Da Eurointelligence, una notizia che non ha avuto molta eco, ma che potrebbe essere vista come il cavallo di Troia di Putin nell’Unione europea. Una banca di investimenti con la sua sede principale a Budapest, di cui la Russia è il maggiore azionista, che per il suo status giuridico di banca sorta da un trattato internazionale sfugge a sanzioni e vincoli, e che potrebbe finanziare i progetti di investimento che non trovano spazio nella UE.

 

 

Eurointelligence, 25 febbraio 2019

 

La settimana scorsa il Parlamento ungherese ha discusso un accordo internazionale per spostare a Budapest la International Investment Bank con sede in Russia. Il report giornalistico si è concentrato sui particolari privilegi e immunità di cui la banca beneficerà in quanto banca di sviluppo internazionale basata su un trattato. L’IIB era una volta il ramo bancario del Comecon, l’organizzazione per la cooperazione economica guidata dai sovietici.
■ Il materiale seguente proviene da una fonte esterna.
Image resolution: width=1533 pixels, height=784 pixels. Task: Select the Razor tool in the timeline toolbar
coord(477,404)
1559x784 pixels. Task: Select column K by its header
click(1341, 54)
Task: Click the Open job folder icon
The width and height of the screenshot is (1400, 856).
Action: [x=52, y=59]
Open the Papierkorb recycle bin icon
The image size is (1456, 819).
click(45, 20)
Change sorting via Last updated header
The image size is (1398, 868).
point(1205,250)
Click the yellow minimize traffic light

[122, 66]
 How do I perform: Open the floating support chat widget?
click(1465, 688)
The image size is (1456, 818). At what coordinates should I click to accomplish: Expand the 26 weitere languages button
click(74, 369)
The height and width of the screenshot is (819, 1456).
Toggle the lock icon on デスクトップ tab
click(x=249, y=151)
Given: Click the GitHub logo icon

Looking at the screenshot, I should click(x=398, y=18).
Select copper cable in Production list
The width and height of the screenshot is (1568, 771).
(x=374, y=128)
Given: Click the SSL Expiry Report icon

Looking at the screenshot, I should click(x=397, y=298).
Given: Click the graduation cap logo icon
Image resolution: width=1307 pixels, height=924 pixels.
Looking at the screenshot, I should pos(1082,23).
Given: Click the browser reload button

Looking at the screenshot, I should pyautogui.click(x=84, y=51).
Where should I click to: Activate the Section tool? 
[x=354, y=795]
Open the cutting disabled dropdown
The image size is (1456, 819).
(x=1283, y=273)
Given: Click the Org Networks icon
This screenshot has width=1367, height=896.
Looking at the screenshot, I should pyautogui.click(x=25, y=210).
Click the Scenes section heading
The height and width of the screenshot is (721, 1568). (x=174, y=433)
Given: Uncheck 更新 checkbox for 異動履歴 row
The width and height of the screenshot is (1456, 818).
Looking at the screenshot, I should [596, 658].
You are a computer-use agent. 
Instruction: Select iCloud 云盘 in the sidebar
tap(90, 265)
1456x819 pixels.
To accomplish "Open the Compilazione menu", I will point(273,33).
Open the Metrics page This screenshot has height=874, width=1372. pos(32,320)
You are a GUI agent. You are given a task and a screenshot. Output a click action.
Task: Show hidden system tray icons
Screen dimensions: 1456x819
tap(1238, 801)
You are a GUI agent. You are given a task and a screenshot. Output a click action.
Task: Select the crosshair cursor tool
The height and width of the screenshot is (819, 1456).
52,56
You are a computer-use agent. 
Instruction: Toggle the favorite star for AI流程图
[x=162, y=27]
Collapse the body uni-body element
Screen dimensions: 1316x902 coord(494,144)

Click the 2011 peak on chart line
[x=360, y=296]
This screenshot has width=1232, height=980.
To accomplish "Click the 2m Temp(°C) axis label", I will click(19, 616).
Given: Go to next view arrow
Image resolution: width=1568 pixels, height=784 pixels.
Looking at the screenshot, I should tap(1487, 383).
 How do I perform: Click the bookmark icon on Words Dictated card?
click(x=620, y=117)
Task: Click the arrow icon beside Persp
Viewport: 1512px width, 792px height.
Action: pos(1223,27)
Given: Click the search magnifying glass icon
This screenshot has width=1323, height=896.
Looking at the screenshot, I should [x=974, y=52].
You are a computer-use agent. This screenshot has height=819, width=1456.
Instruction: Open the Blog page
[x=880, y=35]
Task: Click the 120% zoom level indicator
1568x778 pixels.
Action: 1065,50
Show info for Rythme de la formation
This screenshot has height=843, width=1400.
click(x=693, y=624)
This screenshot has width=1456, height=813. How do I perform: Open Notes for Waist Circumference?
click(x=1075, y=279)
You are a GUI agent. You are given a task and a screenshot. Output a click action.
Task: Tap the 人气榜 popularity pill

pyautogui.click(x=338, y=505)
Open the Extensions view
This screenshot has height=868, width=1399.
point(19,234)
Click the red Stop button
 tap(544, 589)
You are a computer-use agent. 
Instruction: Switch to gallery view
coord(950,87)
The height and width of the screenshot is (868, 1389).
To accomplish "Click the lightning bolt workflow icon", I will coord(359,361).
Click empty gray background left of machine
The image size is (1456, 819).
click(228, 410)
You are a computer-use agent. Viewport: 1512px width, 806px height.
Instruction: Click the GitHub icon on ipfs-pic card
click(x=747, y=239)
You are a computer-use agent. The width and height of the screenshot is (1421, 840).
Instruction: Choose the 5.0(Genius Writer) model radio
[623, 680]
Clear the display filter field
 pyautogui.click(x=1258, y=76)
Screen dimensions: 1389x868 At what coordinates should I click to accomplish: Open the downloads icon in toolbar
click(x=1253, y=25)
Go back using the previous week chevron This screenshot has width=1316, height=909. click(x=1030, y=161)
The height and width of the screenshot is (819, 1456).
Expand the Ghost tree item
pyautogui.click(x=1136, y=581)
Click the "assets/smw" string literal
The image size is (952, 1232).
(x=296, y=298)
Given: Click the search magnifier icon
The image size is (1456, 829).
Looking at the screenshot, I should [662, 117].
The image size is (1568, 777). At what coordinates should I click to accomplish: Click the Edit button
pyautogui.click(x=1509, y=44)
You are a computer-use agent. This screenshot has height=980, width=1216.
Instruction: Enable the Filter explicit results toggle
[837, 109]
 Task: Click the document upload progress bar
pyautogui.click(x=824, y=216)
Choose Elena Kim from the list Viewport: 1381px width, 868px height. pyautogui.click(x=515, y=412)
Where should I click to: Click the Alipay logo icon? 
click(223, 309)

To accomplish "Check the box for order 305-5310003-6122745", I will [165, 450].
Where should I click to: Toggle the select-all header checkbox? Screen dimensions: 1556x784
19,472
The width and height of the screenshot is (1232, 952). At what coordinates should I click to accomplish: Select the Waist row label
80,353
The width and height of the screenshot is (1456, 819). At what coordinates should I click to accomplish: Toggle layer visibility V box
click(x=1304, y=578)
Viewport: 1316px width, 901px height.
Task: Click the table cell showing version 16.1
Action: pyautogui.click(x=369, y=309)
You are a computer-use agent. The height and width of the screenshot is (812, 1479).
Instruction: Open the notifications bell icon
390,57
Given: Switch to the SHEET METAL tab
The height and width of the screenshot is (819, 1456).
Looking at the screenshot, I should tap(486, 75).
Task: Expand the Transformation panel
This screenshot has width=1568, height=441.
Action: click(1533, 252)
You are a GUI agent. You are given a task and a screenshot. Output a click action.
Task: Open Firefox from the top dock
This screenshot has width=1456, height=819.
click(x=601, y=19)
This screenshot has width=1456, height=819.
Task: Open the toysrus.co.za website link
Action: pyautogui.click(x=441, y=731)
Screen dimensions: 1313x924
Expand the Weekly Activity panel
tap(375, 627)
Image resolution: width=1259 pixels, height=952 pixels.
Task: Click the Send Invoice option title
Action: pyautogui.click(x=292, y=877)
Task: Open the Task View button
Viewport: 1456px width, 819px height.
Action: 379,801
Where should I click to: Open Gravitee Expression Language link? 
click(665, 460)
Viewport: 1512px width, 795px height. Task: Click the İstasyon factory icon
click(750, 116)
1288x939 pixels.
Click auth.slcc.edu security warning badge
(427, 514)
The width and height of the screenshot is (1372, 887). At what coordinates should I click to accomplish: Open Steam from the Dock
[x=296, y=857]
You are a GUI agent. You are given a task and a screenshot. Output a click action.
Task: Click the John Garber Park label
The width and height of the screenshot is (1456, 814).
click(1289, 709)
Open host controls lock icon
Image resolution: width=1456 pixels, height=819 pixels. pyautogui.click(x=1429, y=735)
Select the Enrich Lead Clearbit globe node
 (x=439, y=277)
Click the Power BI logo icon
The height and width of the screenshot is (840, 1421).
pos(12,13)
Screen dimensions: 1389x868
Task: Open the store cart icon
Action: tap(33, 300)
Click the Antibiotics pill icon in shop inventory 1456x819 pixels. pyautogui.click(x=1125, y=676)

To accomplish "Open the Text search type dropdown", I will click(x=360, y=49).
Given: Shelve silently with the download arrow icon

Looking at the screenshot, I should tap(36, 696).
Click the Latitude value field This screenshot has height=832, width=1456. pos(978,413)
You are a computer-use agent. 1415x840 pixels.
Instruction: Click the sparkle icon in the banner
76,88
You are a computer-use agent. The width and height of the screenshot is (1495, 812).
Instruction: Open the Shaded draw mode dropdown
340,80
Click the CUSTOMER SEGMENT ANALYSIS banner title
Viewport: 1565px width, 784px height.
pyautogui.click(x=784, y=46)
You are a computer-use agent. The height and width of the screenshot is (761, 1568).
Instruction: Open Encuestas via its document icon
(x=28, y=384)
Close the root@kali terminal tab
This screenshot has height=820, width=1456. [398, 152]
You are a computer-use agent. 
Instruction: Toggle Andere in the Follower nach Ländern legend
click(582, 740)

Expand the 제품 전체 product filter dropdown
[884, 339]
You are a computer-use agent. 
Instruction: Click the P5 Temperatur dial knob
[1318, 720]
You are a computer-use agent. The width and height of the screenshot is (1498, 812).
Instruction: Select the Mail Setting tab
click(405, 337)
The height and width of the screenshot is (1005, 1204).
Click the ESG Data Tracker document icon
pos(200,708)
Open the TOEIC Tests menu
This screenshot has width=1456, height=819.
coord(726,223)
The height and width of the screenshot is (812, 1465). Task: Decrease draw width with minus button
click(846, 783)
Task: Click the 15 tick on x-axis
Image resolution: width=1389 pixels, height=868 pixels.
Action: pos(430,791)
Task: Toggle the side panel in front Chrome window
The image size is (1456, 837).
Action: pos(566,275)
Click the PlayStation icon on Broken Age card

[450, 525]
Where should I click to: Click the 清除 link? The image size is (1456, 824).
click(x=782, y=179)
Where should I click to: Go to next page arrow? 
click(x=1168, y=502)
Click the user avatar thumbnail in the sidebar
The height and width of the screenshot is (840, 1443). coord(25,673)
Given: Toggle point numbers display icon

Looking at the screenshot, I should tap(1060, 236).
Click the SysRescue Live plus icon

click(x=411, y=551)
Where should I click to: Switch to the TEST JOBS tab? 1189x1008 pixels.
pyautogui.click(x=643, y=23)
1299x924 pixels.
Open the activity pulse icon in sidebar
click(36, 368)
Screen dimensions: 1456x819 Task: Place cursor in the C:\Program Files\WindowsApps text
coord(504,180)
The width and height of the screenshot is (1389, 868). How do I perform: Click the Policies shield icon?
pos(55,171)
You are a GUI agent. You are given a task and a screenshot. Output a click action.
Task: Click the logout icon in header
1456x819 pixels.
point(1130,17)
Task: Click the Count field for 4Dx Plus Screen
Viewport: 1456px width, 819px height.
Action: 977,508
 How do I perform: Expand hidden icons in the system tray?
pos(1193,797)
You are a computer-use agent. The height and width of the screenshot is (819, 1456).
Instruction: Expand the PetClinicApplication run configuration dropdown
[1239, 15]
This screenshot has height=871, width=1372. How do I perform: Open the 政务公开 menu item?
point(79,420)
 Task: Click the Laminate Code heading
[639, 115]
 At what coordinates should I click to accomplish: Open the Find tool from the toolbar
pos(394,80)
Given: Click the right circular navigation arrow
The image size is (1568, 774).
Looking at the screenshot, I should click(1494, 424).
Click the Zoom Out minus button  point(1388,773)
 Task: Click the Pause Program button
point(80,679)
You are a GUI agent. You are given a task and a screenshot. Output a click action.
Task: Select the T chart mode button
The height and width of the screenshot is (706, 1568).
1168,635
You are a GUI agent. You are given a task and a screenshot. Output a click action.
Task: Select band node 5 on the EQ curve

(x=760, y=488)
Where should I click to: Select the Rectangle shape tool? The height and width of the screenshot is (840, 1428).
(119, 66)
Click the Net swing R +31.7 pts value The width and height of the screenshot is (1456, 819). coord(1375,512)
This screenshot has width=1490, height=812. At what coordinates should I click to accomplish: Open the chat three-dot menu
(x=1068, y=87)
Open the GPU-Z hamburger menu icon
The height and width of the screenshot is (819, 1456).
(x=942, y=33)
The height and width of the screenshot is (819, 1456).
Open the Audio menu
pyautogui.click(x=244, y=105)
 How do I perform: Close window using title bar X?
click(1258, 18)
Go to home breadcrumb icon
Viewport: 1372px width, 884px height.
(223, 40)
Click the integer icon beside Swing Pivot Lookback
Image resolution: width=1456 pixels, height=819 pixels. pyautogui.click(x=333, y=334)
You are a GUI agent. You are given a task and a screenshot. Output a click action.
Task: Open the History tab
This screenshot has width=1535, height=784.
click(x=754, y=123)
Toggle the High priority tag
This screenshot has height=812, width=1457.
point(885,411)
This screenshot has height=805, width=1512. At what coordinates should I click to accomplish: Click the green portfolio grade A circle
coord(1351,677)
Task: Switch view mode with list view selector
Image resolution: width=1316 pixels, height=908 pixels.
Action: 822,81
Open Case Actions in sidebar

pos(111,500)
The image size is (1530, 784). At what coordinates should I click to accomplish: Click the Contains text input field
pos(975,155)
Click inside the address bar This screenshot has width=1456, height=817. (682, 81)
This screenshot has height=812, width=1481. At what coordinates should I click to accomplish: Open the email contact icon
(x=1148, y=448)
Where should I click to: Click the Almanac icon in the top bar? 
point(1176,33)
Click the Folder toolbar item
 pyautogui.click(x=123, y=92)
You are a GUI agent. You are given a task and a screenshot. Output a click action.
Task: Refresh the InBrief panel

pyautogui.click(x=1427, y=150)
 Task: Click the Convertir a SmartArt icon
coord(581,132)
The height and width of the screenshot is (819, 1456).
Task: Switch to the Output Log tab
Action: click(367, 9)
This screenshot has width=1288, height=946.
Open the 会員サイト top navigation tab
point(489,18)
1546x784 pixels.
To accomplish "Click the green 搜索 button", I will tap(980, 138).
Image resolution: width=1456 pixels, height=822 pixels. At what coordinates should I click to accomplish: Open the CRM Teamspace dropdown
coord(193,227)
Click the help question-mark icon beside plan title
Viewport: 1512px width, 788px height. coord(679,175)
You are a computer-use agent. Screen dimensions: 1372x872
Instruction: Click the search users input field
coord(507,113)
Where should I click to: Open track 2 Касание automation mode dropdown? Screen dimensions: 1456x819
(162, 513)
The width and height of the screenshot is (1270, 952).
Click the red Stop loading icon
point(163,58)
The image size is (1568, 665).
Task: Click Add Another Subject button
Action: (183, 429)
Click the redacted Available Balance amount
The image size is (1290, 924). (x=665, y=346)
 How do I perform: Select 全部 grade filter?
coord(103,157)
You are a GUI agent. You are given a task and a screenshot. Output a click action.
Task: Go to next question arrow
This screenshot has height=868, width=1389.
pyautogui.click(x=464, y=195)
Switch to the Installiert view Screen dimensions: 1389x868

Questi benefici includono un’immunità diplomatica per tutti i dipendenti oltre all’esenzione da ogni supervisione finanziaria, da obblighi di comunicazioni o autorizzazioni. Questa mossa è considerata come l’introduzione di un cavallo di Troia di Putin nell’Unione Europea. Mentre la Russia è il maggiore azionista, altri stati membri dell’UE detengono la maggioranza del capitale della banca.

 

Indipendentemente da qualsiasi intento nefasto, è vero che in quanto banca basata su un trattato multilaterale la IIB è già esente dalle sanzioni USA che colpiscono gli interessi finanziari della Russia. L’IIB è vista come il tentativo di Putin di costruire un sistema finanziario internazionale indipendente da quello occidentale dominato dagli Stati Uniti. La sua presenza nell’Europa centro-orientale aiuterà la Russia a rafforzare la sua influenza sugli ex stati satelliti sovietici. Dal punto di vista ungherese, l’attrattiva dell’IIB consiste nella sua possibilità di aiutare a finanziare progetti che non sarebbero qualificati per i finanziamenti UE. Direkt36 (Centro di giornalismo investigativo ungherese, ndt) ha citato un ex funzionario del governo di Orbán secondo il quale la banca potrebbe essere utilizzata per rafforzare le alleanze politiche del governo ungherese. Il ministero delle Finanze ungherese pone la manovra della IIB nel contesto di un più ampio sviluppo di Budapest come hub finanziario.

 

Dopo la caduta del blocco sovietico la banca si è indebolita e gradualmente ha perso la partecipazione della Germania dell’Est, della Polonia e dell’Ungheria. Poi è stata rivitalizzata da Vladimir Putin nel 2012 e si è quindi reinventata con un focus sullo sviluppo sostenibile. Il suo status di banca per lo sviluppo costituita sulla base di un trattato internazionale le ha assicurato alcuni vantaggi operativi, e ha mantenuto la partecipazione di Bulgaria, Repubblica Ceca, Romania e Slovacchia, oltre a un paio di stati asiatici vicini alla Russia. L’Ungheria è rientrata nel 2015 – ironicamente, con lo stesso Viktor Orbán che ha annullato la sua precedente decisione, presa nel 2000 durante il suo primo mandato, di abbandonare l’adesione alla banca – e la banca ha aperto una sua filiale regionale europea a Bratislava nel 2016. Poi l’anno scorso ha raggiunto un accordo con l’Ungheria per stabilire un’altra filiale regionale a Budapest, ma nel giro di pochi mesi questo accordo si è allargato sino a prevedere il trasferimento del suo quartier generale. La nuova sede centrale della IIB a Budapest aprirà quest’anno, ma ci vorranno 2-3 anni per completare il trasferimento.

 

Mentre può essere stato impossibile per l’UE impedire questa mossa, dato lo status giuridico dell’IIB, d’altra parte il trasferimento della banca in Ungheria potrebbe evidenziare la necessità per l’UE di pensare a se stessa più in termini geopolitici che semplicemente come mercato unico in cui i paesi membri competono. La Russia e la Cina stanno traendo vantaggio dal mancato intervento dell’UE nello sviluppo regionale nell’Europa orientale.